De Afdeling heeft overwogen dat het college terecht heeft vastgesteld dat de doos, die op 9 september 2013 is aangetroffen, afkomstig was van [appellante]. De Afdeling concludeert dat [appellante] artikel 10, tweede lid, van de Afvalstoffenverordening heeft overtreden, omdat de doos op een andere dag dan de vastgestelde inzameldag is aangeboden. [appellante] heeft niet voldoende aangetoond dat zij niet verantwoordelijk was voor de overtreding.

Daarnaast heeft [appellante] aangevoerd dat zij de kosten van de bestuursdwang niet kan betalen. De Afdeling oordeelt dat de omstandigheid dat [appellante] de kosten niet kan betalen, niet betekent dat deze kosten niet voor haar rekening behoren te komen.

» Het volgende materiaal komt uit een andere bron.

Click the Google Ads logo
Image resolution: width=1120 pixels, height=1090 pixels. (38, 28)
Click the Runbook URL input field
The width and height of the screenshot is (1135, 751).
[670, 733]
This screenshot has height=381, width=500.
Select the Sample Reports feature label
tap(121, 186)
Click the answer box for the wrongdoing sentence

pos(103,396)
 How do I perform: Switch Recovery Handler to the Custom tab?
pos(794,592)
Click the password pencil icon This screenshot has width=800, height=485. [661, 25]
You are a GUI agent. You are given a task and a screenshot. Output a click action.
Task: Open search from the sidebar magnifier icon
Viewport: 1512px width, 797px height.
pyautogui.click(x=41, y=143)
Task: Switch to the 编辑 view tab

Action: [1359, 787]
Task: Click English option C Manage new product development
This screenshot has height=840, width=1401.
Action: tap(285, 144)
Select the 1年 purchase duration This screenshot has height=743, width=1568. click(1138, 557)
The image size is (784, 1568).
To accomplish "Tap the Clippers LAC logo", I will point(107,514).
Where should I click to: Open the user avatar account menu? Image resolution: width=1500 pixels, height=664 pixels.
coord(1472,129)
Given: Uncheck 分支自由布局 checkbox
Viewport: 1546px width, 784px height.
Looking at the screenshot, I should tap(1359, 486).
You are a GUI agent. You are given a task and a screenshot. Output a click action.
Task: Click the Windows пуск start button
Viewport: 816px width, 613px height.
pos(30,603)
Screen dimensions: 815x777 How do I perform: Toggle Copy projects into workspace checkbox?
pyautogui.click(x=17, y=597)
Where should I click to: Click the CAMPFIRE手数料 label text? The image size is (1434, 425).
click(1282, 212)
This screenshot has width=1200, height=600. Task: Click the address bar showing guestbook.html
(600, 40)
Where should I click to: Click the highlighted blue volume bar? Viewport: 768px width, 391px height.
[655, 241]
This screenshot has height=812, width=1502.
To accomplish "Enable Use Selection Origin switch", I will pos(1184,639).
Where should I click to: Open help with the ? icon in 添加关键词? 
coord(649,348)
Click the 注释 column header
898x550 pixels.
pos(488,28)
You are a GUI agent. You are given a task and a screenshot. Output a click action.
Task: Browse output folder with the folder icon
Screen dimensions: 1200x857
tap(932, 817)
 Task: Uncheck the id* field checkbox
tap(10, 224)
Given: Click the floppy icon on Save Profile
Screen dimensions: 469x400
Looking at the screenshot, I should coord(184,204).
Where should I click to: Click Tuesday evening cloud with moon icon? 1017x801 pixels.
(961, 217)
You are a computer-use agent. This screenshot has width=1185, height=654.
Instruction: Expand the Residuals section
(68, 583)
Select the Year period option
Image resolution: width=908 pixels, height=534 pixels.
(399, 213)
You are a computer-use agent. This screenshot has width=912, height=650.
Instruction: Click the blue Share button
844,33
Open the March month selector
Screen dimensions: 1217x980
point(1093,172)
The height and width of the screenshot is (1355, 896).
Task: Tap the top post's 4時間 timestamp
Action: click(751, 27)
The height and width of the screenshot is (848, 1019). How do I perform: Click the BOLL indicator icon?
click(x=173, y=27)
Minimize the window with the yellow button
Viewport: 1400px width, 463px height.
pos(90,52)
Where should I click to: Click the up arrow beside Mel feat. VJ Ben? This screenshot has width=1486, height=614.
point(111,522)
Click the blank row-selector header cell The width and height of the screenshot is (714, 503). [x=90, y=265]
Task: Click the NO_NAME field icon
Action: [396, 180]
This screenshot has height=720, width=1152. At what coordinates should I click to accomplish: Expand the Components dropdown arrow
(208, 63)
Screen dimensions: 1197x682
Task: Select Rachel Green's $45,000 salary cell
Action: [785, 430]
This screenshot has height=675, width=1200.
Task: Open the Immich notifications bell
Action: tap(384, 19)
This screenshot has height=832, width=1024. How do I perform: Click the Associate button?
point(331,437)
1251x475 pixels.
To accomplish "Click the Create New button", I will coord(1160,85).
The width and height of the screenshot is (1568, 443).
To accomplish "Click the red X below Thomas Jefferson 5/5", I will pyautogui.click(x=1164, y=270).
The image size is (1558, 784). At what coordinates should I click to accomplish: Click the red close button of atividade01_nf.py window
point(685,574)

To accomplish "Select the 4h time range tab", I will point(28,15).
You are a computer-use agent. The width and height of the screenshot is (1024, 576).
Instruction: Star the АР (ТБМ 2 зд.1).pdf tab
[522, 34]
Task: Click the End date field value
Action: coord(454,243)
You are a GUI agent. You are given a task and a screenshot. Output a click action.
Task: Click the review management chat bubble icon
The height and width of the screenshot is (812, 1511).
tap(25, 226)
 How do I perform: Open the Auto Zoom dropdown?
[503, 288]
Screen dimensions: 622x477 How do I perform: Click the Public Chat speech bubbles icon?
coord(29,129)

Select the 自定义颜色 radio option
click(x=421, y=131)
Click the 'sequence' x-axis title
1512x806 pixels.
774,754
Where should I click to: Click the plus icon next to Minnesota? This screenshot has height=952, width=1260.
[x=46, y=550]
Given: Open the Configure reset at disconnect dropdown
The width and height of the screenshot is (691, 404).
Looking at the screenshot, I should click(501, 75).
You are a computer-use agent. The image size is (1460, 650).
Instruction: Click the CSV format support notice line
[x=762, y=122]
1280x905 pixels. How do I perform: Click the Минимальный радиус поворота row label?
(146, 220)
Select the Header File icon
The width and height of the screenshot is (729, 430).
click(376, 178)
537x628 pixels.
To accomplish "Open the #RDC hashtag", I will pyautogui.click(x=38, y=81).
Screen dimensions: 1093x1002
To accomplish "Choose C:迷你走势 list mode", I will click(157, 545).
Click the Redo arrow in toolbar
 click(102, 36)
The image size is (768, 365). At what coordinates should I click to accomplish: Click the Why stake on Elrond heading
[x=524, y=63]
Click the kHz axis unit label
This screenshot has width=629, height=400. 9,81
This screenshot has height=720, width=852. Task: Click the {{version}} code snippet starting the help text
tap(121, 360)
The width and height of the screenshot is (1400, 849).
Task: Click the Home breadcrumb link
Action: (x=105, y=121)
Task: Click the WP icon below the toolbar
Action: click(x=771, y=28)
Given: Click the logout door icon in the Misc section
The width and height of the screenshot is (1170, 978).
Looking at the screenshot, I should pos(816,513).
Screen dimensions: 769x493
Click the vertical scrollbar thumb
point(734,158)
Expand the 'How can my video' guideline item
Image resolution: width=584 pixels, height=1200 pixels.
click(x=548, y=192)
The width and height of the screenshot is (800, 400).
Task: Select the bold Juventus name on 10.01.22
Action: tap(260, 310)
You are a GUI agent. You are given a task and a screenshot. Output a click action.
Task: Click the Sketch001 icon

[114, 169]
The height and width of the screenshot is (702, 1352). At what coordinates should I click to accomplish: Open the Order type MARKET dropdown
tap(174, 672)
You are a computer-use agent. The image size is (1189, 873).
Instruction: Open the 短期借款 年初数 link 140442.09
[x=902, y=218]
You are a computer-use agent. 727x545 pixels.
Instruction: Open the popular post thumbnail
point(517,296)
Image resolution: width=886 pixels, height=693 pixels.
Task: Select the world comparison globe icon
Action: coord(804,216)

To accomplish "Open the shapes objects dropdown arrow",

Het beroep van [appellante] is ongegrond verklaard, en er is geen aanleiding voor een proceskostenveroordeling.

Uitspraak

201311038/1/A4.
Datum uitspraak: 4 juni 2014
AFDELING
BESTUURSRECHTSPRAAK
Uitspraak in het geding tussen:
[appellante], wonend te Den Haag,
en
het college van burgemeester en wethouders van Den Haag,
verweerder.
Procesverloop
Bij besluit van 12 september 2013 heeft het college zijn beslissing om op 9 september 2013 wegens het in strijd met de Afvalstoffenverordening 2010 van de gemeente Den Haag aanbieden van huishoudelijke afvalstoffen spoedeisende bestuursdwang toe te passen, bestaande uit het verwijderen van een doos, op schrift gesteld. Daarbij heeft het college vermeld dat van de kosten van de toepassing van bestuursdwang een bedrag van € 126,00 voor rekening van [appellante] komt.
Bij besluit van 18 november 2013 heeft het college het door [appellante] hiertegen gemaakte bezwaar ongegrond verklaard.
Tegen dit besluit heeft [appellante] beroep ingesteld.
De zaak is door een meervoudige kamer van de Afdeling verwezen naar een enkelvoudige.
De Afdeling heeft de zaak ter zitting behandeld op 8 mei 2014, waar het college, vertegenwoordigd door W.R. Liefden, is verschenen.
Overwegingen
1. Ingevolge artikel 10, eerste lid, van de Afvalstoffenverordening stelt het college de dagen en tijden vast waarop categorieën huishoudelijke afvalstoffen ter inzameling kunnen worden aangeboden.
Ingevolge het tweede lid is het verboden huishoudelijke afvalstoffen op andere dagen en tijden ter inzameling aan te bieden dan krachtens het eerste lid is bepaald.
Ingevolge artikel 6, tweede lid, van het Uitvoeringsbesluit Afvalstoffenverordening 2010 van de gemeente Den Haag is het aanbieden van inzamelmiddelen toegestaan vanaf 22.00 uur op de avond voorafgaand aan de dag van inzameling tot 7.45 uur op de dag van inzameling zelf.
2. De toepassing van spoedeisende bestuursdwang heeft bestaan uit het verwijderen van een doos die op 9 september 2013 is aangetroffen ter hoogte van de Oude Haagweg 50 te Den Haag. Volgens het college is deze doos, blijkens de daarop of daarin aangetroffen wikkel met de naam- en adresgegevens van [appellante], van haar afkomstig en heeft zij, nu niet is gebleken dat zij niet degene is geweest die het te handhaven voorschrift heeft geschonden, deze doos in strijd met artikel 10, tweede lid, van de Afvalstoffenverordening, in samenhang gelezen met artikel 6, tweede lid, van het Uitvoeringsbesluit, ter inzameling aangeboden.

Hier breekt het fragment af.